• _TASK_: Where does the string "upgrade" occur in the records? Copy each line that holds it.

• _MATERIAL FOR THIS EXERCISE_:
• • • • •

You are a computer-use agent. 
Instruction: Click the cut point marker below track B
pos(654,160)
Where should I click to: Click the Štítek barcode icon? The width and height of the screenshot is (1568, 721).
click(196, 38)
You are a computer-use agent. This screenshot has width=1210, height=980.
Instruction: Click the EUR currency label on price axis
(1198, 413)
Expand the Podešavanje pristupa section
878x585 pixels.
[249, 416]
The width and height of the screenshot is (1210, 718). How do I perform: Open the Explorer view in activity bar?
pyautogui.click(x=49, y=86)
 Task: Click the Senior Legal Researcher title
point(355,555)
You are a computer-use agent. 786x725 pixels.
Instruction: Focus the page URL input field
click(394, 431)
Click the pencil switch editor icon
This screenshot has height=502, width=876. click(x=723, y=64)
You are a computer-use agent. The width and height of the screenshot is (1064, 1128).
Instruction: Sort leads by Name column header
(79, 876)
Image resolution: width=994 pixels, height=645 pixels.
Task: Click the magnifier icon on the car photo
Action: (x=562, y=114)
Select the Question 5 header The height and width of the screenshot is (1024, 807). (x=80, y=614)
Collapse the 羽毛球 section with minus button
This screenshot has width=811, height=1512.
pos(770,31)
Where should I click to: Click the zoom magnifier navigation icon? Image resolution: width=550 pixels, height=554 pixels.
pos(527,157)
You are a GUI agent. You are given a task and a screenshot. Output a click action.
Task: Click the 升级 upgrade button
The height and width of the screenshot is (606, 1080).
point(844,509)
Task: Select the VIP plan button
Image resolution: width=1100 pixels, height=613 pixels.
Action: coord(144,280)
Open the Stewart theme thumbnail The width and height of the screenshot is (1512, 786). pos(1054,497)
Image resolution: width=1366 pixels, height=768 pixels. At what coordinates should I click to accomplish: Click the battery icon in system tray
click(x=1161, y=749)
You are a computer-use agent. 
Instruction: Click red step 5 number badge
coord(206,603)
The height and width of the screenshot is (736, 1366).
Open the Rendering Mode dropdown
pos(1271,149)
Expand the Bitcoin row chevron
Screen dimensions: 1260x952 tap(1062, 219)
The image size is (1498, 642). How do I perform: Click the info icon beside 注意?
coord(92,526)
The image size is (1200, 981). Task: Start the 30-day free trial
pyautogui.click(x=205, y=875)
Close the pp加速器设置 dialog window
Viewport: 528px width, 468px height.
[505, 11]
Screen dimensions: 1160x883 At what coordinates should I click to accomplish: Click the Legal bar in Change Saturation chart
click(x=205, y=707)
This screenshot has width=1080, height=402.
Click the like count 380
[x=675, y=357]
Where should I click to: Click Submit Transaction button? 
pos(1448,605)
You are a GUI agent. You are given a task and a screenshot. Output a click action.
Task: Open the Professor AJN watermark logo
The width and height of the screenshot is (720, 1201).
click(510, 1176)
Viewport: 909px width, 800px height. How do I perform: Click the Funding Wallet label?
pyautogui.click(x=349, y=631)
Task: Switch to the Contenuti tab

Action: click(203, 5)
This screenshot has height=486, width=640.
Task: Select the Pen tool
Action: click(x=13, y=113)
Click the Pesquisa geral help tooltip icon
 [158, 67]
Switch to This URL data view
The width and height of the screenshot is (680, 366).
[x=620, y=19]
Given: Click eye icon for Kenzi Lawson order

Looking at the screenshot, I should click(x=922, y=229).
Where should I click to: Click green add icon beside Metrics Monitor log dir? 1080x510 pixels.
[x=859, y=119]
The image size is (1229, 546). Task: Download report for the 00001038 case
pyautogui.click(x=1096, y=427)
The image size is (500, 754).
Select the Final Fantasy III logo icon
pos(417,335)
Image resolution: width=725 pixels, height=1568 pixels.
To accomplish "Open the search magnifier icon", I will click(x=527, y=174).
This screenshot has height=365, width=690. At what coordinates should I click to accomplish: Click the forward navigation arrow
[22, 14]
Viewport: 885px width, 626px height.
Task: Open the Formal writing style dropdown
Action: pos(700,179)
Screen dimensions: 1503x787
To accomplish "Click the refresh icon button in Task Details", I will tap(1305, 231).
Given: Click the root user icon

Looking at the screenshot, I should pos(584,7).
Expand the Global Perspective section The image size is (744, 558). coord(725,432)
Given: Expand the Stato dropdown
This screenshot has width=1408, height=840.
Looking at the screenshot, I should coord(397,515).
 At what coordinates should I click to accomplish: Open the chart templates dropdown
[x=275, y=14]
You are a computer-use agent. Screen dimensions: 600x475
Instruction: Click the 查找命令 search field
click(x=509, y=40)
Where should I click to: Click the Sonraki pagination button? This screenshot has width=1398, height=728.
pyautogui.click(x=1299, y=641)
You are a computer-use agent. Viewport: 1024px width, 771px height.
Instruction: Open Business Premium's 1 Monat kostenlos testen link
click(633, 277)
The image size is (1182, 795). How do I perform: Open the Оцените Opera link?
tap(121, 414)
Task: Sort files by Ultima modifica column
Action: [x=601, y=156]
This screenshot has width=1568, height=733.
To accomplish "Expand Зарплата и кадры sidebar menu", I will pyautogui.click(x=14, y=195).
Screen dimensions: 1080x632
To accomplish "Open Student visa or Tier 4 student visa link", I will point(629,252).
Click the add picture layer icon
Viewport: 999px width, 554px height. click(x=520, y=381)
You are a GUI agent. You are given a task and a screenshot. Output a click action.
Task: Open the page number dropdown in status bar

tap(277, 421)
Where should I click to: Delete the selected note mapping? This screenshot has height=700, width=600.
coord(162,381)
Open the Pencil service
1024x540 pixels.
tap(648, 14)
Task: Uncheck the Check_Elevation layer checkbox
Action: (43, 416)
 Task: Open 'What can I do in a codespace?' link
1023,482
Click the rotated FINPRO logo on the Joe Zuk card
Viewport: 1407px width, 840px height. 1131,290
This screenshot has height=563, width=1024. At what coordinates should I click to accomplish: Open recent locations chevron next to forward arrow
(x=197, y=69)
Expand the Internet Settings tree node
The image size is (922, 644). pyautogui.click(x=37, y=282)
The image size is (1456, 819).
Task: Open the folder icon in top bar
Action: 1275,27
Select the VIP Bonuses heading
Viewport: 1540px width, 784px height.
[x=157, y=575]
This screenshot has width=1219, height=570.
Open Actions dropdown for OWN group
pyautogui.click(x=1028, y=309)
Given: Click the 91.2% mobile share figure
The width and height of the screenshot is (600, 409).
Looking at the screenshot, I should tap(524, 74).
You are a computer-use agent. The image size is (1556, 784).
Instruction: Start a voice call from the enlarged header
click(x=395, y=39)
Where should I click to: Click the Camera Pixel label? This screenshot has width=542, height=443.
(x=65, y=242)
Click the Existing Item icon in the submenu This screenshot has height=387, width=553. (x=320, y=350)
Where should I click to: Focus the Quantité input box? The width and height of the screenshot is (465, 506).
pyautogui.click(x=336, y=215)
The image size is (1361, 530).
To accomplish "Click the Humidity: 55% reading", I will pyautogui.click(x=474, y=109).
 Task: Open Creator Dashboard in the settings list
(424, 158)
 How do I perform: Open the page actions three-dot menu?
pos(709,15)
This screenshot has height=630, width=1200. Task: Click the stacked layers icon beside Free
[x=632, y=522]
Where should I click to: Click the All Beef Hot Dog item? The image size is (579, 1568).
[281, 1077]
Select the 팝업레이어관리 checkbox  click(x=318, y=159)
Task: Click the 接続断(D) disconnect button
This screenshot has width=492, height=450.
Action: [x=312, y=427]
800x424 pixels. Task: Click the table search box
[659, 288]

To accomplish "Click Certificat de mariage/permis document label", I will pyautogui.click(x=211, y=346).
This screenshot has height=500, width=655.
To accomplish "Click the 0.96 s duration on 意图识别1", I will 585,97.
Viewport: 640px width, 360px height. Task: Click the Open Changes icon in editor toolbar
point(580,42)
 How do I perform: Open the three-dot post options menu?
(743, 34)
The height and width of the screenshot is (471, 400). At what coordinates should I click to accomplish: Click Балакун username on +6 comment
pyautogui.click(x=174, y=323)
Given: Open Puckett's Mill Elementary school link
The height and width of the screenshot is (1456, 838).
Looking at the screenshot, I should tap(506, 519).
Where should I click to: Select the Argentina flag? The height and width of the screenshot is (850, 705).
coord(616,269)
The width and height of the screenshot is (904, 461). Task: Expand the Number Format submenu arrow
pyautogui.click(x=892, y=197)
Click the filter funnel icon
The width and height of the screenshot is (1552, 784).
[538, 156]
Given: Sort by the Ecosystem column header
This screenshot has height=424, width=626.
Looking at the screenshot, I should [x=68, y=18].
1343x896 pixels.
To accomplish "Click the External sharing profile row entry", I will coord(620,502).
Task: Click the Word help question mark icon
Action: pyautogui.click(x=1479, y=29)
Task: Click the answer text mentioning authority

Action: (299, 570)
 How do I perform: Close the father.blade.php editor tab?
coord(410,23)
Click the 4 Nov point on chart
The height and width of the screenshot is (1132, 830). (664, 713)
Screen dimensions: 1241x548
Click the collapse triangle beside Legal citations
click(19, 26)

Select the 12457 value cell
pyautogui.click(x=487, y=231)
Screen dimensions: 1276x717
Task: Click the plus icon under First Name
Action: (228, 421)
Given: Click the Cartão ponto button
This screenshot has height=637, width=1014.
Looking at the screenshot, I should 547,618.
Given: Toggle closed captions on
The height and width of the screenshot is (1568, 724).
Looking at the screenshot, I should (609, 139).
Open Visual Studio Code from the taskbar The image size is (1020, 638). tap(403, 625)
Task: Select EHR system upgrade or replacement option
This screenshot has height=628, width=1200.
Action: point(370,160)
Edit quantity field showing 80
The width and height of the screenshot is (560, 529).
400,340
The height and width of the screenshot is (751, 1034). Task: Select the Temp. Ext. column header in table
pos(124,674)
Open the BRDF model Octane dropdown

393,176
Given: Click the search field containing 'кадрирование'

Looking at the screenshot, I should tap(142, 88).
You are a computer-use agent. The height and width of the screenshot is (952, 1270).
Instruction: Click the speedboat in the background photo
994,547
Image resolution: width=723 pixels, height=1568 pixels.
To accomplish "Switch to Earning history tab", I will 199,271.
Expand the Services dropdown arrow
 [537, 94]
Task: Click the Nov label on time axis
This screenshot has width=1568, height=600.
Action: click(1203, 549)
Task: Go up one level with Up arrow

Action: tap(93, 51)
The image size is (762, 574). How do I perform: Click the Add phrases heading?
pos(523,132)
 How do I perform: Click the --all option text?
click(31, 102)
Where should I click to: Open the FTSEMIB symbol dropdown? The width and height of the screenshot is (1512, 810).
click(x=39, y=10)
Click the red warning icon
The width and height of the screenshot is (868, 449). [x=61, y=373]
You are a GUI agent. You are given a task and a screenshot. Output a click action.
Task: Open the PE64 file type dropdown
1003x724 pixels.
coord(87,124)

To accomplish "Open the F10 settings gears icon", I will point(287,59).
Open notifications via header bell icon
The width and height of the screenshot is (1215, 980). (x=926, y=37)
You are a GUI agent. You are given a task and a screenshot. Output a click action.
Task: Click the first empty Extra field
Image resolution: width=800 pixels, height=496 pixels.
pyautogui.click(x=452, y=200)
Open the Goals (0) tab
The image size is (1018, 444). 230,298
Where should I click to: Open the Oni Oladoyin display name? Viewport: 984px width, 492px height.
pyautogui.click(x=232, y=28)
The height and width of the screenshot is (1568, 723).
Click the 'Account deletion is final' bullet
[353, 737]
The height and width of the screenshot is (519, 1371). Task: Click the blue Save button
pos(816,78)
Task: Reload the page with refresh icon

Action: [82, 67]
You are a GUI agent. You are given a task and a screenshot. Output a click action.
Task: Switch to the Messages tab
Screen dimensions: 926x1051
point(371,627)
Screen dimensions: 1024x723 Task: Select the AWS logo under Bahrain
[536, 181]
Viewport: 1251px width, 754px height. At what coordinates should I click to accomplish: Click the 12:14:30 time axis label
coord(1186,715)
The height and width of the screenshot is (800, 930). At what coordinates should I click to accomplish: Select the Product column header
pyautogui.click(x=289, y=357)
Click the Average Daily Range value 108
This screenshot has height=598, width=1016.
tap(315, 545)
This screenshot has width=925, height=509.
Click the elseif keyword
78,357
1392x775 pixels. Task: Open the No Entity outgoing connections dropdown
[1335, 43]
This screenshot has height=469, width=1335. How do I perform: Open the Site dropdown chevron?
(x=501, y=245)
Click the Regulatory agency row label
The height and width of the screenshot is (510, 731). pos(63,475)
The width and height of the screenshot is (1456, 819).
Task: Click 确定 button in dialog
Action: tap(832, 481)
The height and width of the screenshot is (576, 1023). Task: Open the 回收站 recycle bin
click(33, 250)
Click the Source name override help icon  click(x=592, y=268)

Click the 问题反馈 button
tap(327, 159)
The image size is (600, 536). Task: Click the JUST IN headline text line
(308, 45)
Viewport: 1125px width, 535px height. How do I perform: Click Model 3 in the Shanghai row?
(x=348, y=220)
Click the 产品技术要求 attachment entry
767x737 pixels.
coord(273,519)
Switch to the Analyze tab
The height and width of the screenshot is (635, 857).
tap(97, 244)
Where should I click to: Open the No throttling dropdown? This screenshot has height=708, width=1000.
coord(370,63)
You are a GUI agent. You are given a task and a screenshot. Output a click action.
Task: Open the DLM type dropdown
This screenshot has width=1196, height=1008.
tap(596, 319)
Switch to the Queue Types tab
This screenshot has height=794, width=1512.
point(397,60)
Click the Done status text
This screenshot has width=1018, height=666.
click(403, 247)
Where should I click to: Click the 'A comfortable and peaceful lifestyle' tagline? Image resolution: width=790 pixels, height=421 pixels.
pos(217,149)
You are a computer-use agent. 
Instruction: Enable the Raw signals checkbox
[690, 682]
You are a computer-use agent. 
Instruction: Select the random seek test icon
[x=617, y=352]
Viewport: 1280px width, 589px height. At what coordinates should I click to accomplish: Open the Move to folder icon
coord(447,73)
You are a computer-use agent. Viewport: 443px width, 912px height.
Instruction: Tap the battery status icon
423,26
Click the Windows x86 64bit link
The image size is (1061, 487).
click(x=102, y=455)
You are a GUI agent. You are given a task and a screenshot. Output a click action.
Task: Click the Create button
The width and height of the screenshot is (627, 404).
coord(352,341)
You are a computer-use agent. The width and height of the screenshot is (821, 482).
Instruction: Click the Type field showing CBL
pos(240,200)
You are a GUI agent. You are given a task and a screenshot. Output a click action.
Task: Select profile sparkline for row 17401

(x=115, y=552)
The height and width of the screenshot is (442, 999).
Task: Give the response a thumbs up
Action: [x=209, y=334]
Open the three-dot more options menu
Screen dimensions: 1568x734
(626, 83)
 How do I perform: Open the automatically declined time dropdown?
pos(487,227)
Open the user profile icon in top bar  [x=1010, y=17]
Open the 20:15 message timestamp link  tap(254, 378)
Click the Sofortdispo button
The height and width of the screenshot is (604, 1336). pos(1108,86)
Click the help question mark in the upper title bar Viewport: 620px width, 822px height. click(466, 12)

• • • • •

• _EXERCISE OUTPUT_:
Task: Click the 升级 upgrade button
Task: Select EHR system upgrade or replacement option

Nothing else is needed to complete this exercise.